O álbum “Nó na orelha”, lançado em 2011, ainda ecoava alto nos ouvidos, e esse deve ter sido o CD que mais ouvi na vida. Tanto que no fim de 2012 fui ao Vivo Rio assistir a Criolo e Ney Matogrosso cantarem “Freguês da meia-noite” e, não satisfeita, em janeiro de 2013 lá estava eu no Circo Voador cantando “Não existe amor em SP” mais uma vez. Se você pode se dar alguma coisa de presente, se dê um show.

Em 11 de março de 2013, uma profecia foi lançada: era a estreia da oitava temporada do programa “Espelho”, que está no ar no Canal Brasil desde 2006 até hoje, apresentado e dirigido por Lázaro Ramos.

Aquela entrevista, classificada por muitos alguns meses depois como ininteligível, me trouxe vinte e quatro minutos e quarenta e dois segundos de puro entendimento quando eu passeava pelo YouTube uns meses atrás. Epifania que só o distanciamento temporal pode dar.

Criolo logo no início fala de como o rap com ele foi um lugar para se sentir pertencente, como foi pego nos braços pelo movimento.
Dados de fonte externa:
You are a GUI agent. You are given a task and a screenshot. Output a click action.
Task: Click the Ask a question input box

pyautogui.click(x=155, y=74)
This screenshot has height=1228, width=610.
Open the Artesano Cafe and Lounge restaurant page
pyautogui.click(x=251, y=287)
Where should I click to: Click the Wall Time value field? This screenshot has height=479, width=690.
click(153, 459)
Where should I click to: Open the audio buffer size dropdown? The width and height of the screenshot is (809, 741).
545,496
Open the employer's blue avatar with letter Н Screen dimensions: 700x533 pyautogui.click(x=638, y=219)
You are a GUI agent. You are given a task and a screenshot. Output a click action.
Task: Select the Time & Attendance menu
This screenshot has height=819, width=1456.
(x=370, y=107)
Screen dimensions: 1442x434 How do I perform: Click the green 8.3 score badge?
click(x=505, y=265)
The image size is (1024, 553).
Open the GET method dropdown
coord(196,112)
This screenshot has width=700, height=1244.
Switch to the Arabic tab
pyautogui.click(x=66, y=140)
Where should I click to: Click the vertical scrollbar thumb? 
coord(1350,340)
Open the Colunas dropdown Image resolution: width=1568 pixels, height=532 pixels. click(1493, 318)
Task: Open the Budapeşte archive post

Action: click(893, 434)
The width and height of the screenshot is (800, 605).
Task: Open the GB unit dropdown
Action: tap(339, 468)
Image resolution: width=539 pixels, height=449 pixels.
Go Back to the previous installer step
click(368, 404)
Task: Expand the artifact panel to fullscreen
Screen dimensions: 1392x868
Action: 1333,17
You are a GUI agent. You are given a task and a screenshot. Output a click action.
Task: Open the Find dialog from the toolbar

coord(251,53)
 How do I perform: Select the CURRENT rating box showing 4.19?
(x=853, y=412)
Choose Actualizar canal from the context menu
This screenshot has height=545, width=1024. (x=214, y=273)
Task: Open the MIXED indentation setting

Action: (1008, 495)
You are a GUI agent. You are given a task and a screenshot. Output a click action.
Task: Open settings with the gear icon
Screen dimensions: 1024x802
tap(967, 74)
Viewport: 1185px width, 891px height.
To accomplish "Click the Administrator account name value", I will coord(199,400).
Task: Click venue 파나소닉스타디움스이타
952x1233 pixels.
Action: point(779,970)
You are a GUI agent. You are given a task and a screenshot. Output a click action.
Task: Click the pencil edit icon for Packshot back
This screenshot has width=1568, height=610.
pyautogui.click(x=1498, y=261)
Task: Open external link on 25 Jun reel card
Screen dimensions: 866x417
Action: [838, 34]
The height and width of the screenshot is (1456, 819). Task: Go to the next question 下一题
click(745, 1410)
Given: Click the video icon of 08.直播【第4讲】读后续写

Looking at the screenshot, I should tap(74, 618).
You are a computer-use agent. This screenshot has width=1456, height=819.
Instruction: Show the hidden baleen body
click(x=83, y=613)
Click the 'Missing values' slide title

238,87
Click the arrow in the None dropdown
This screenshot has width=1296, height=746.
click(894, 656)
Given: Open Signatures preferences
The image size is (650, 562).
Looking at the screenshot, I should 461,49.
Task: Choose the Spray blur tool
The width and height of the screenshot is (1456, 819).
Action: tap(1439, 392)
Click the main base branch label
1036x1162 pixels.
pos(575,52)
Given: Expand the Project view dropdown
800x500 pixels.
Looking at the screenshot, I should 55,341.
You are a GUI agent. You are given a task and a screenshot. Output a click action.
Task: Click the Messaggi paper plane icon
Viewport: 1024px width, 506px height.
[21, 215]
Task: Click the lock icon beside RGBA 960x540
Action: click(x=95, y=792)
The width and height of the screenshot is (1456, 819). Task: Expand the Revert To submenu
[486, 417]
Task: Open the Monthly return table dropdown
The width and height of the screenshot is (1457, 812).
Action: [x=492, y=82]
Ele desmistifica a meritocracia, classificando sua trajetória como “uma oportunidade” depois de 20 anos de carreira.

“A gente nunca desiste do que ama, mas transformando o amor e a forma de se relacionar com ele.” Como eu não entendi isso antes?

Duas perguntas, pra mim, são centrais na entrevista: na primeira, Lázaro questiona a relação do entrevistado com as comunidades e coletivos. Criolo então descreve projetos culturais de territórios populares e como eles são decisivos para a transformação dentro das periferias. A arte como algo que acalenta os sentidos, mas que também traz soluções na prática, “não devaneios”.

Hoje faz todo sentido pensar que é mesmo uma lástima que o Ministério da Cultura seja atualmente só uma moeda de troca. Da mesma forma, a Secretaria Municipal de Cultura do Rio de Janeiro abandonou pontos primordiais para diminuir desigualdades, como a territorialização do orçamento. Mas como falar em orçamento com o não pagamento do Edital de Fomentos às Artes de 2016 e a abertura de um novo edital no último dia 8 de julho, com premiação de R$ 8 mil? Fazer cultura, atuando na ponta, modificando territórios populares, com OITO MIL REAIS!

Realmente algumas pessoas ainda não entenderam nada.

“Alguém nos ajude, Lázaro, a entender!”

Na segunda pergunta central, o apresentador questiona Criolo sobre o “assunto do momento”: a ascensão da classe C. E o rapper responde:

“O que é a ascensão da classe C? É tipo leite que a gente comprava, e aí tem o tipo A, da fazenda? A gente já ficou numa caixinha de novo. É dinheiro? Ascensão da classe C é dinheiro? C de quê, de nota C, que você não tirou nem A nem B? Tem que dar um ou dois passinhos atrás pra… A alma flutua. O corpo precisa de alimento. Se não tem leite, a criança chora. Dependendo do livro, uma arma, você compra pelo décimo do preço do livro. Que ascensão é essa? Alguém nos ajude, Lázaro, a entender. Porque senão a gente só vai reproduzir o que andam dizendo por aí. Mas a gente vê o rosto do nosso povo, e o nosso povo é nota A. A+.”

Criolo é um entrevistado que faz perguntas.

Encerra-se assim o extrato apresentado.